Required action: Starting from the line that holds "Task: Open the export download icon menu", print each remaining line of the entries exactly, ending with the last.

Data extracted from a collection
-----

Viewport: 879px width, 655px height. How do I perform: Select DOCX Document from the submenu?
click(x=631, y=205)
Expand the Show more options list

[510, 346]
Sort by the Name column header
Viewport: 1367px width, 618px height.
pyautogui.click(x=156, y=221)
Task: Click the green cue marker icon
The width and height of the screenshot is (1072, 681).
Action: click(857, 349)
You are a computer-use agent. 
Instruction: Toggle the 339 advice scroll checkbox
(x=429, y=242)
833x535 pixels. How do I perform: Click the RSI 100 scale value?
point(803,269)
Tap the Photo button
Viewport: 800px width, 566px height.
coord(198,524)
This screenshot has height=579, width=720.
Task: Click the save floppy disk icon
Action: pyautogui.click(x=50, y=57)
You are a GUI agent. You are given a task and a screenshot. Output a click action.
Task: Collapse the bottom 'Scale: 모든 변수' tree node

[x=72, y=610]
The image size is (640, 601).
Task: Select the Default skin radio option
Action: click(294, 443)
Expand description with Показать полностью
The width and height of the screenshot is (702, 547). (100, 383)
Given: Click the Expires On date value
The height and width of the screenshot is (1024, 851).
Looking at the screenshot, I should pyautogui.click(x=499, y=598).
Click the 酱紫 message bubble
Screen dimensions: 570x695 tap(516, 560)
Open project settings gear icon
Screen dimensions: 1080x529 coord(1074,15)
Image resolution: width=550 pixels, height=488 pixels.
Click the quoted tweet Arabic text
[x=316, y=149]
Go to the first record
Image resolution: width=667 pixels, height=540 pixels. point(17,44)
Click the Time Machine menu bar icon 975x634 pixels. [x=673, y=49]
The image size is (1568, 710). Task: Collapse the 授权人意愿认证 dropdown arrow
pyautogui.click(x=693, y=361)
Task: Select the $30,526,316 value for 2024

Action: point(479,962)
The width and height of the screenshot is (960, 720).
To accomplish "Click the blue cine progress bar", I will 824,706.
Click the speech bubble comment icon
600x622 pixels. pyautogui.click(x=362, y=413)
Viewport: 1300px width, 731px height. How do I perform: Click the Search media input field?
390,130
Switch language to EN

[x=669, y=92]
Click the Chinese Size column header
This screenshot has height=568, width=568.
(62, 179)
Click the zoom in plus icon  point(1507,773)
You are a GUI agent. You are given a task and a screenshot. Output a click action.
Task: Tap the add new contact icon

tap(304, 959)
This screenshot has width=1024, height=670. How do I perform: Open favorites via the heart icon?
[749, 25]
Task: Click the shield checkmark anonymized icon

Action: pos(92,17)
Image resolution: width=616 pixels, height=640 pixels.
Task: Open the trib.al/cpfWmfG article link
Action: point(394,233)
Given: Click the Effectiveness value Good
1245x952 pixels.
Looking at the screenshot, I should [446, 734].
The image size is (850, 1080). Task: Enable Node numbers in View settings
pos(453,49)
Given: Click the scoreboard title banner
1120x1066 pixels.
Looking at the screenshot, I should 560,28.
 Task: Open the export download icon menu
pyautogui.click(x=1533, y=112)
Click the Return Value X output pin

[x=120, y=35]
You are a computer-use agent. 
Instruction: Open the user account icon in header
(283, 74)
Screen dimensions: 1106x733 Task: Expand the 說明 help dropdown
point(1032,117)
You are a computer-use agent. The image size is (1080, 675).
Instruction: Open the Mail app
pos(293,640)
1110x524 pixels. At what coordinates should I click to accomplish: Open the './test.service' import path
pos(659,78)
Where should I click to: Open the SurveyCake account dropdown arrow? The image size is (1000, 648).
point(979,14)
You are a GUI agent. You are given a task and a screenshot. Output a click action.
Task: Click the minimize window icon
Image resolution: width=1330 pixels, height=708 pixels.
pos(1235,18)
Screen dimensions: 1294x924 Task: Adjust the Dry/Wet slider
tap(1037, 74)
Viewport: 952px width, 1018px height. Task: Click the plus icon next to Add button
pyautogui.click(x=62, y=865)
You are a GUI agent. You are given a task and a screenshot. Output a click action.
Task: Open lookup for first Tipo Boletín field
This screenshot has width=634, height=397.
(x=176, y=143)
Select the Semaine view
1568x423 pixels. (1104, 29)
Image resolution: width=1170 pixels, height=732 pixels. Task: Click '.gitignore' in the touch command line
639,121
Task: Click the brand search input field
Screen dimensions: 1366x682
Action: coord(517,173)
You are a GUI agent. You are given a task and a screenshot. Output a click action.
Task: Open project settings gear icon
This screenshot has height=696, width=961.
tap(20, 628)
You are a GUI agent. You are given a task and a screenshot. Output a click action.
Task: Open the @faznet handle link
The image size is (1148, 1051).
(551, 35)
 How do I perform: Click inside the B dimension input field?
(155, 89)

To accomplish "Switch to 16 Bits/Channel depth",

-----

Task output:
 Task: Open the export download icon menu
pyautogui.click(x=1533, y=112)
Click the Return Value X output pin

[x=120, y=35]
You are a computer-use agent. 
Instruction: Open the user account icon in header
(283, 74)
Screen dimensions: 1106x733 Task: Expand the 說明 help dropdown
point(1032,117)
You are a computer-use agent. The image size is (1080, 675).
Instruction: Open the Mail app
pos(293,640)
1110x524 pixels. At what coordinates should I click to accomplish: Open the './test.service' import path
pos(659,78)
Where should I click to: Open the SurveyCake account dropdown arrow? The image size is (1000, 648).
point(979,14)
You are a GUI agent. You are given a task and a screenshot. Output a click action.
Task: Click the minimize window icon
Image resolution: width=1330 pixels, height=708 pixels.
pos(1235,18)
Screen dimensions: 1294x924 Task: Adjust the Dry/Wet slider
tap(1037, 74)
Viewport: 952px width, 1018px height. Task: Click the plus icon next to Add button
pyautogui.click(x=62, y=865)
You are a GUI agent. You are given a task and a screenshot. Output a click action.
Task: Open lookup for first Tipo Boletín field
This screenshot has width=634, height=397.
(x=176, y=143)
Select the Semaine view
1568x423 pixels. (1104, 29)
Image resolution: width=1170 pixels, height=732 pixels. Task: Click '.gitignore' in the touch command line
639,121
Task: Click the brand search input field
Screen dimensions: 1366x682
Action: coord(517,173)
You are a GUI agent. You are given a task and a screenshot. Output a click action.
Task: Open project settings gear icon
This screenshot has height=696, width=961.
tap(20, 628)
You are a GUI agent. You are given a task and a screenshot. Output a click action.
Task: Open the @faznet handle link
The image size is (1148, 1051).
(551, 35)
 How do I perform: Click inside the B dimension input field?
(155, 89)

To accomplish "Switch to 16 Bits/Channel depth",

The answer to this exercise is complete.